◆ PASSAGE GIVEN ◆

* Begin *

From the description of your problem, it is interesting that you want to preserve part of the hidden state (the Go functions and variables defined elsewhere), but not the other part, the go.mod directives. For clearing the Go hidden state there is already the %reset special command. But nothing similar for the go.mod hidden state.

The adhoc way to reset go.mod would be:

!* rm -f go.mod ; go mod init $(basename $GONB_TMP_DIR)

If this command solves your problem, let me know, I could add a special command, let's say %gomod-reset ? Any suggestions for the name of the command ?

Or any suggestions for an ergonomic way to doing this ?

janpfeifer commented 1 year ago

Actually thinking about it, I would propose 2 changes:

  1. %reset also by default should reset go.mod.
  2. Add an optional parameter, like %reset go.mod, that will only reset go.mod but not the Go state (variables, functions, types, ...)

Wdyt ?

oderwat commented 1 year ago

Lgtm !

janpfeifer commented 1 year ago

This should do it. If you clone the branch reset (https://github.com/janpfeifer/gonb/tree/reset) you should have the functionality.

I tested it manually here, and it seems to do what was intended -- and reseting the go.mod with "%reset" was a necessary change. But I'll wait your test before creating the new release.

oderwat commented 1 year ago

It works for me too and now we can just add the %reset and have a more predictable state. Thank you!

janpfeifer commented 1 year ago

And released as v0.7.6!

* End *

Data drawn from a collection

* Begin *

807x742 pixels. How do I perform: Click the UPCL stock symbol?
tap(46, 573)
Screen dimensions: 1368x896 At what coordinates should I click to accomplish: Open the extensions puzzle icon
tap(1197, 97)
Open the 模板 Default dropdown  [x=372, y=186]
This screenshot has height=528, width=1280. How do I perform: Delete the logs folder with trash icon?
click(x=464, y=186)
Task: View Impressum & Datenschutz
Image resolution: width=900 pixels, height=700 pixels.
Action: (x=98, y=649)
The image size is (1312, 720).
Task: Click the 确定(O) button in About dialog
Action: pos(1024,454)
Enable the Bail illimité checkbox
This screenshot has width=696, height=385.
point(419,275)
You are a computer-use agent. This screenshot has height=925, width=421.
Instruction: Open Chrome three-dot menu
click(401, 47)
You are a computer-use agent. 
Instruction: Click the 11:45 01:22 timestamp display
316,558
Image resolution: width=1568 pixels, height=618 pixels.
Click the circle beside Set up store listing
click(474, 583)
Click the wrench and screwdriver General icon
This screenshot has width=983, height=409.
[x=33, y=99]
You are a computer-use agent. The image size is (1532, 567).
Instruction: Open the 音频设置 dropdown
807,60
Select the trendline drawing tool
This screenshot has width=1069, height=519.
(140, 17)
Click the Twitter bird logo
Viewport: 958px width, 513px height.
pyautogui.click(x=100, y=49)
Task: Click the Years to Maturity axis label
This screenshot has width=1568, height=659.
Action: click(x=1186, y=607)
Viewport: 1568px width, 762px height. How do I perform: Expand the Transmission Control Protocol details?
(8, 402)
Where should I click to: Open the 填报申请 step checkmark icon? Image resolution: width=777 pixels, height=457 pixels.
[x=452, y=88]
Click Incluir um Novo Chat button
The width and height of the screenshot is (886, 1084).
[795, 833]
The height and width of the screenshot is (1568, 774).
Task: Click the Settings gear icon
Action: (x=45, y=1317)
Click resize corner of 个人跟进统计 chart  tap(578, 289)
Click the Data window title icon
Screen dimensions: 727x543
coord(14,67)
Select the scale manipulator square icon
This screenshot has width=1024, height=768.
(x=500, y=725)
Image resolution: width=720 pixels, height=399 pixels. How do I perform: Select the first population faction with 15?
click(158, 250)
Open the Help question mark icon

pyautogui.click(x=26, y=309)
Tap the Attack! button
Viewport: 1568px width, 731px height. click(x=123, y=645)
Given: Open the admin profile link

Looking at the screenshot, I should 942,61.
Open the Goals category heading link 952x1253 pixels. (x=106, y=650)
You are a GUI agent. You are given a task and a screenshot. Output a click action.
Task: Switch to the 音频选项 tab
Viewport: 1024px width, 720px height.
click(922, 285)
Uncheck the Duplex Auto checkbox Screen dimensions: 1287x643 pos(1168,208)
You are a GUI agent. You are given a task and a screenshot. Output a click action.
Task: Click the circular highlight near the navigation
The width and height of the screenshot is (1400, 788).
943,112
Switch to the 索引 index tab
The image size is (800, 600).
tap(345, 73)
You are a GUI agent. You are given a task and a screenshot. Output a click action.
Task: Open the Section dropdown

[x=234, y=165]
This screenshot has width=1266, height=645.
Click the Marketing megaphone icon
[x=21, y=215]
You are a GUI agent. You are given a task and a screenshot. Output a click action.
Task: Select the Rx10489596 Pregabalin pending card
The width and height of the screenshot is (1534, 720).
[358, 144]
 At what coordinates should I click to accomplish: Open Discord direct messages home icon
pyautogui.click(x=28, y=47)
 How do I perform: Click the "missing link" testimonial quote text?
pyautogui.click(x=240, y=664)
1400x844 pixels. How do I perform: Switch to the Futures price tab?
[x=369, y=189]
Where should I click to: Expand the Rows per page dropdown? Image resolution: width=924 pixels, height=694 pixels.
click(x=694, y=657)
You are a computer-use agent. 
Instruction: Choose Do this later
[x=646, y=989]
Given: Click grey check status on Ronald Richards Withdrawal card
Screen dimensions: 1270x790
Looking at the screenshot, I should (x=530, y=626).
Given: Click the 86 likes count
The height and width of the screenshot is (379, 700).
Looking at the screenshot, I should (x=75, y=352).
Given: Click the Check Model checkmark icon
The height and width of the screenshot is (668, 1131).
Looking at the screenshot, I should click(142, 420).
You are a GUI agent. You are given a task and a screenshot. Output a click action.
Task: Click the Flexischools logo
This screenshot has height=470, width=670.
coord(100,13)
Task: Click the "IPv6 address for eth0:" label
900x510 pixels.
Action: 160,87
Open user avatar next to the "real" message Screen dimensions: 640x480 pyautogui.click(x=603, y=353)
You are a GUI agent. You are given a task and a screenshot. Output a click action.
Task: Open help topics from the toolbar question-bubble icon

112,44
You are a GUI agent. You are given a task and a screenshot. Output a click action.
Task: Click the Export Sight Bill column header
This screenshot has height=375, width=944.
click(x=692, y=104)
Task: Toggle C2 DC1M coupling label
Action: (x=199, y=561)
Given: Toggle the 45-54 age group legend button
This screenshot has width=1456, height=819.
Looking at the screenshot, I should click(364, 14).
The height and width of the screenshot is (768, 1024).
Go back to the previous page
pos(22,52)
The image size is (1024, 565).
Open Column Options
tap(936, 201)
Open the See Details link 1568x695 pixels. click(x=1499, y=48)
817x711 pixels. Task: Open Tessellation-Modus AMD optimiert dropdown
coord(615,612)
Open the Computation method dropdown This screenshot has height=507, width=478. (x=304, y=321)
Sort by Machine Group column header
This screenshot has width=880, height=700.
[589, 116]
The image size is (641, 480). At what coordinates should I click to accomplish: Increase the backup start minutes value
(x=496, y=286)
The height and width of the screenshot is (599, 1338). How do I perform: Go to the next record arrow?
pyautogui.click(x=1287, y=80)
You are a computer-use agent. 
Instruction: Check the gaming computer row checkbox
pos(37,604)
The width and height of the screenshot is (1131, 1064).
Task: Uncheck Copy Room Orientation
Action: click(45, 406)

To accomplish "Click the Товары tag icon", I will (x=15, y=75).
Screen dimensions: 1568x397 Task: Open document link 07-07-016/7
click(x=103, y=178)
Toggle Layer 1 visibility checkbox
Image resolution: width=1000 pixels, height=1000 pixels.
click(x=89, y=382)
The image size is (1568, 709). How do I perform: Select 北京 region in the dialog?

* End *

◆ DIRECTIVES ◆
A: In the go.mod reset thread, which version number was the change released under?
B: From the go.mod reset thread, extract the part that opens with the words containing "From the description" and closes with "go.mod hidden state.".
Rely only on the go.mod reset thread, not the entries.

◆ THE SOLUTIONS ◆
A: v0.7.6

B:
From the description of your problem, it is interesting that you want to preserve part of the hidden state (the Go functions and variables defined elsewhere), but not the other part, the go.mod directives. For clearing the Go hidden state there is already the %reset special command. But nothing similar for the go.mod hidden state.